▸ **EXTRACTED RECORDS**:
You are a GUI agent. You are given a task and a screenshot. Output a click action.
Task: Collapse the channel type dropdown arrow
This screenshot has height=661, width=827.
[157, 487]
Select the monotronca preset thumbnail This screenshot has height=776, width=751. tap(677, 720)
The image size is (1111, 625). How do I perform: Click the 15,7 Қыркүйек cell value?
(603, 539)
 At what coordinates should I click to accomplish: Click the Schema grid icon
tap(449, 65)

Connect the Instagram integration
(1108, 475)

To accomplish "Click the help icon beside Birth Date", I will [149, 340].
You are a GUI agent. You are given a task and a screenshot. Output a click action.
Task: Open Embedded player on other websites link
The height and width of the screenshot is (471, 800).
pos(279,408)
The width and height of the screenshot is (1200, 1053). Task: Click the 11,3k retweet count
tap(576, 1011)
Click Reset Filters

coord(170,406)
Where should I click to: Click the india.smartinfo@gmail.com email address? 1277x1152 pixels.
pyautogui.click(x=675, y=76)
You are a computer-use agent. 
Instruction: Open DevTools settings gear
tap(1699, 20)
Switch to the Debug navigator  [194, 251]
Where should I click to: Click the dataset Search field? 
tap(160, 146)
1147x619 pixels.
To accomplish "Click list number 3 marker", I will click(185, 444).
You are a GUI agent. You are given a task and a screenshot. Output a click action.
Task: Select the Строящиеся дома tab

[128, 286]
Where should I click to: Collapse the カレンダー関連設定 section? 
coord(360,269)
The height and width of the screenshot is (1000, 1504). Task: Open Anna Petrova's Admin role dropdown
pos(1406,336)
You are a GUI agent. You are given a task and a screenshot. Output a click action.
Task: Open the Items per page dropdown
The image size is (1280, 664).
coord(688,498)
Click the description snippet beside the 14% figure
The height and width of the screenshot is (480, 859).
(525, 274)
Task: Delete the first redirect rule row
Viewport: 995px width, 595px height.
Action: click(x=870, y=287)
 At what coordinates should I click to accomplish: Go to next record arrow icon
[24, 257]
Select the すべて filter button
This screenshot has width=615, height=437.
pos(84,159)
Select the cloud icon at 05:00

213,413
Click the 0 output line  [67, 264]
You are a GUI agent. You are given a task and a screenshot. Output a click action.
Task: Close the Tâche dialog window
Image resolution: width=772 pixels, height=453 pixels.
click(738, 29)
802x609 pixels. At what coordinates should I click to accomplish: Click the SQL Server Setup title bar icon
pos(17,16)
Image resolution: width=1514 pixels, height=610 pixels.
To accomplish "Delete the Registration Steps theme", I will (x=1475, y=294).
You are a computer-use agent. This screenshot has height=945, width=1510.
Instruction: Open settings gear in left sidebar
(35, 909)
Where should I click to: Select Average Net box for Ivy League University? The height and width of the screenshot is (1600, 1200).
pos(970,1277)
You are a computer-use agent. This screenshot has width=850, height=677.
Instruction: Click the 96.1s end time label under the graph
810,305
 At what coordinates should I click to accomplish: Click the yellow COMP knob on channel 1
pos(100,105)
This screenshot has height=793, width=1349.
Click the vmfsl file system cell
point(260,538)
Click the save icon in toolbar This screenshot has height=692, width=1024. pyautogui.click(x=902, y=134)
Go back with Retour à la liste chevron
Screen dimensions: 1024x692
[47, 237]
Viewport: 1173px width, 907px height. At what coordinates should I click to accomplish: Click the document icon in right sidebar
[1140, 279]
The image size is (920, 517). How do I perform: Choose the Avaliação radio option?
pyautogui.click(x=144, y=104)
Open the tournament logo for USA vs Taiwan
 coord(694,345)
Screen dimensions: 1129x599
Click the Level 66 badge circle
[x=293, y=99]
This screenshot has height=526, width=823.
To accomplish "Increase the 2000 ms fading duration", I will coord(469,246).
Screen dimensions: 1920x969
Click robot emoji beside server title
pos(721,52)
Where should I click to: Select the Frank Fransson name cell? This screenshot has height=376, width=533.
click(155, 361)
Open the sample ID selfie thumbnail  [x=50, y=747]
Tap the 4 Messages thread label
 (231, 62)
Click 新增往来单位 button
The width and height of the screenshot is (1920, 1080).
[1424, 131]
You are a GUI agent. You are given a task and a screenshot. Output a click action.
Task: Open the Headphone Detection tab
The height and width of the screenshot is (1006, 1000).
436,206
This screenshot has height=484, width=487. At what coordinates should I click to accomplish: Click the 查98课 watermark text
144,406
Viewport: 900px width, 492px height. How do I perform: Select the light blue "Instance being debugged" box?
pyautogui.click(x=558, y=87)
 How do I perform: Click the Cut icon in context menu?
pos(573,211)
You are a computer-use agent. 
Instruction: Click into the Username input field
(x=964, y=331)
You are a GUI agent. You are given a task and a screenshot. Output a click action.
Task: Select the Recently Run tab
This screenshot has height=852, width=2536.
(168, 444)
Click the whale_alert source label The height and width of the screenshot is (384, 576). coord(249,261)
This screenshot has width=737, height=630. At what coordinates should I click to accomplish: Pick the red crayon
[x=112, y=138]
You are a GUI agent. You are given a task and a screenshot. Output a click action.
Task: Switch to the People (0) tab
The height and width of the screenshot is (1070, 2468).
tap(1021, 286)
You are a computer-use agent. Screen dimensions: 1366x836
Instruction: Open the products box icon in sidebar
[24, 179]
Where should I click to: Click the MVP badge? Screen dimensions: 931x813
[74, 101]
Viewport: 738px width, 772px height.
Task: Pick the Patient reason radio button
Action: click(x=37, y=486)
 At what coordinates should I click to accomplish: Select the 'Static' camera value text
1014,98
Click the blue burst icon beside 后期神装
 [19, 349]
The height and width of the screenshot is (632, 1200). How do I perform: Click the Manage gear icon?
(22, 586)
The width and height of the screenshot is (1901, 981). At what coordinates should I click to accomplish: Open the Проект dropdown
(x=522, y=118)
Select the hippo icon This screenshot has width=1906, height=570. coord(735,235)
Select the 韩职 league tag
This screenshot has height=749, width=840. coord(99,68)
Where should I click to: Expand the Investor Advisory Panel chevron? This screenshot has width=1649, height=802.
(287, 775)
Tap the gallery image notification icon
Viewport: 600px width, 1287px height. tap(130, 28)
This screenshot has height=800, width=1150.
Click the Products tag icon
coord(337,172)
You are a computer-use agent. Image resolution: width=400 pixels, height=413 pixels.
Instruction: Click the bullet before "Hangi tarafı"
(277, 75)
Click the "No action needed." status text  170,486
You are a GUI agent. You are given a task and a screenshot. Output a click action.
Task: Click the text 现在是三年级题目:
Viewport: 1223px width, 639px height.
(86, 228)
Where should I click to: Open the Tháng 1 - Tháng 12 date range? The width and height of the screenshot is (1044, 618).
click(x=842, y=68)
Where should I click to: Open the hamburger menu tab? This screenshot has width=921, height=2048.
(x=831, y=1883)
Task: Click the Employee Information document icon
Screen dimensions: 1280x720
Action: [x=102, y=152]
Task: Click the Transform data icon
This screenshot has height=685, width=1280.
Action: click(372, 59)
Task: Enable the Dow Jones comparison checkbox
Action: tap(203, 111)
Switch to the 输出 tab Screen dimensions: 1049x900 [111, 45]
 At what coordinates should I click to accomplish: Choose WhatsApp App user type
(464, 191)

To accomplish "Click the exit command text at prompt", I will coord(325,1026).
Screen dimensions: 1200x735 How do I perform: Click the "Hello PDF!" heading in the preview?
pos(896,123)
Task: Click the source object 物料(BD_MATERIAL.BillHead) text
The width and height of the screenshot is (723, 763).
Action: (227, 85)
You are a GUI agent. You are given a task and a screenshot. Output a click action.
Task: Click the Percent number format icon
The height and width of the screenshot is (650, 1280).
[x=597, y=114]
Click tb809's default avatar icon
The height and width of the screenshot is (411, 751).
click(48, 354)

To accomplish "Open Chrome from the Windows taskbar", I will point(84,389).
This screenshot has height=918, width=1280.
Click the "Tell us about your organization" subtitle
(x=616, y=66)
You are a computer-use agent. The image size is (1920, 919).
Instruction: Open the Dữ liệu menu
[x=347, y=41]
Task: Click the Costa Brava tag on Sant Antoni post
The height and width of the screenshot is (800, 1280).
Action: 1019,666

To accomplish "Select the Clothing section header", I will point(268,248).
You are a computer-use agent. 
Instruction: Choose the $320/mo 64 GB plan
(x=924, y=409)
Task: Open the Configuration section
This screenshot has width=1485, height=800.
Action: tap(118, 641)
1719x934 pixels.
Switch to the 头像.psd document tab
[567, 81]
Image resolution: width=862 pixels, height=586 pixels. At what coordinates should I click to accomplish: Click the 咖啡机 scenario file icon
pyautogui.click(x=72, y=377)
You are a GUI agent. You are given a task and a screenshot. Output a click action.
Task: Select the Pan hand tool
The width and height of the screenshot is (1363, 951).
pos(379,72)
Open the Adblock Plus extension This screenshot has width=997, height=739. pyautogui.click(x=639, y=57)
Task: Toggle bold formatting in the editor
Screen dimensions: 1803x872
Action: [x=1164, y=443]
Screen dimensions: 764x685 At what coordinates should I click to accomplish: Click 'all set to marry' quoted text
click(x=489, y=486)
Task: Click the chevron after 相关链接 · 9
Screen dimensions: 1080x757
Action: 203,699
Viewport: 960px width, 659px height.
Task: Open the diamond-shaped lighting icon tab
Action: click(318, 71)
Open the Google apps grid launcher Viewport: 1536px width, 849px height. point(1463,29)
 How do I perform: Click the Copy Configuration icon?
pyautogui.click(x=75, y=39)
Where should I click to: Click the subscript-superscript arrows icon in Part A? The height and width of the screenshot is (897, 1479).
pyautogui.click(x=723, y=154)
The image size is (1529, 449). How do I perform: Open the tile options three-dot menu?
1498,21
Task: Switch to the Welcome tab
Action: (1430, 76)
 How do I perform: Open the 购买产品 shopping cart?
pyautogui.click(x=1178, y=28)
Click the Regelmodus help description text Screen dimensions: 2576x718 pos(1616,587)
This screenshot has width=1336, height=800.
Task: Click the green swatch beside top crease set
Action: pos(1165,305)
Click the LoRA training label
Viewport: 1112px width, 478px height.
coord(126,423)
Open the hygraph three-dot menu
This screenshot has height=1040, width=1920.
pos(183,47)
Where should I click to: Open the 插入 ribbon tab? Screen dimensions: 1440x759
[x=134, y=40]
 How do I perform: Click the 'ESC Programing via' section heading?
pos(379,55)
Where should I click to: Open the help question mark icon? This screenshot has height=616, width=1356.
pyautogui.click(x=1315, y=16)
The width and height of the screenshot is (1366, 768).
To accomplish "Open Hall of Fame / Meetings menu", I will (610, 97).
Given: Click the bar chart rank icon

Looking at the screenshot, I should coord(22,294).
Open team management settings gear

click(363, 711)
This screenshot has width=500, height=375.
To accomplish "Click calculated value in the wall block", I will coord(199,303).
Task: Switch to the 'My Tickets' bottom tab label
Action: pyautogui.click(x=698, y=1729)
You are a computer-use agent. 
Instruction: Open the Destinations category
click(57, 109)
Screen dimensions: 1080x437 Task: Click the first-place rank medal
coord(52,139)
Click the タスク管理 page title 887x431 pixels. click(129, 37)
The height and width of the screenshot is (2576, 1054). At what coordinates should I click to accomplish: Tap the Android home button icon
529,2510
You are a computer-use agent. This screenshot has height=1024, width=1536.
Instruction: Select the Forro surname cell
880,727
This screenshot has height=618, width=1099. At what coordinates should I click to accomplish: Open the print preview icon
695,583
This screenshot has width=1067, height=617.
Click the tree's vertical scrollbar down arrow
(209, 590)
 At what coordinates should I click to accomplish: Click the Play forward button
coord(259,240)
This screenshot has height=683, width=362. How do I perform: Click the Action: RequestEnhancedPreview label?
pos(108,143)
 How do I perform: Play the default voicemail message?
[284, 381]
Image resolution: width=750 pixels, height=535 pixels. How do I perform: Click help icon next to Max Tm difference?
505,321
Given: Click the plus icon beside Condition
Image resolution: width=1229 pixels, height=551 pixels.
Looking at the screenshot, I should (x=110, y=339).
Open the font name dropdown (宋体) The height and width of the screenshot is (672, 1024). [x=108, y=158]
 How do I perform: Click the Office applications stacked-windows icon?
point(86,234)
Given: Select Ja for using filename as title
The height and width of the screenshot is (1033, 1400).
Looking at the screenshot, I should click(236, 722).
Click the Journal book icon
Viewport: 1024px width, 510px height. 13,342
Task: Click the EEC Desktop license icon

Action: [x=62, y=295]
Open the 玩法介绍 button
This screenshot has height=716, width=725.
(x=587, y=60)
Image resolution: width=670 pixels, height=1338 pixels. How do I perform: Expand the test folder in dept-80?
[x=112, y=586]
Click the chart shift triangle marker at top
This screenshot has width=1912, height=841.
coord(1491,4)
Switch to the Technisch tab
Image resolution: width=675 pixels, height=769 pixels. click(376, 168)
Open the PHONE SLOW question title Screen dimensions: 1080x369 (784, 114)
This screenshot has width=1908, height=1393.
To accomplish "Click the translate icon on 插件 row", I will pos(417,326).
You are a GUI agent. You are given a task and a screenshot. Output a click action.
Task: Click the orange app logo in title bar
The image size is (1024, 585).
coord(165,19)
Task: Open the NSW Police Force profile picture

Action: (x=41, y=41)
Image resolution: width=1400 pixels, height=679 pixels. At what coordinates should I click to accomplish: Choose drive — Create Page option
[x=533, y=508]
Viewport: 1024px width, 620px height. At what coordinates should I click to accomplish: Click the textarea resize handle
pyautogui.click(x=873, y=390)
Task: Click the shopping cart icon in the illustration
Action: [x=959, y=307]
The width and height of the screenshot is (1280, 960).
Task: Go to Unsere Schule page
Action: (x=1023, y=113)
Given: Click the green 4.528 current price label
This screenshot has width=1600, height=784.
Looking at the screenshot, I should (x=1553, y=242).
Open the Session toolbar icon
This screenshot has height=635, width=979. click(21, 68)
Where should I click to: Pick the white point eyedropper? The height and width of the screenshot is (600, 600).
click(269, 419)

▸ **DIRECTIONS FOR THIS TASK**:
Please return each line of the listing above that contains "computer".

▸ **RESPONSE TO THE TASK**:
You are a computer-use agent. 
You are a computer-use agent. This screenshot has height=945, width=1510.
You are a computer-use agent. This screenshot has width=850, height=677.
You are a computer-use agent. 
You are a computer-use agent. Screen dimensions: 1366x836
You are a computer-use agent. Image resolution: width=400 pixels, height=413 pixels.
You are a computer-use agent. The image size is (1920, 919).
You are a computer-use agent. 
You are a computer-use agent. 
You are a computer-use agent. This screenshot has height=1024, width=1536.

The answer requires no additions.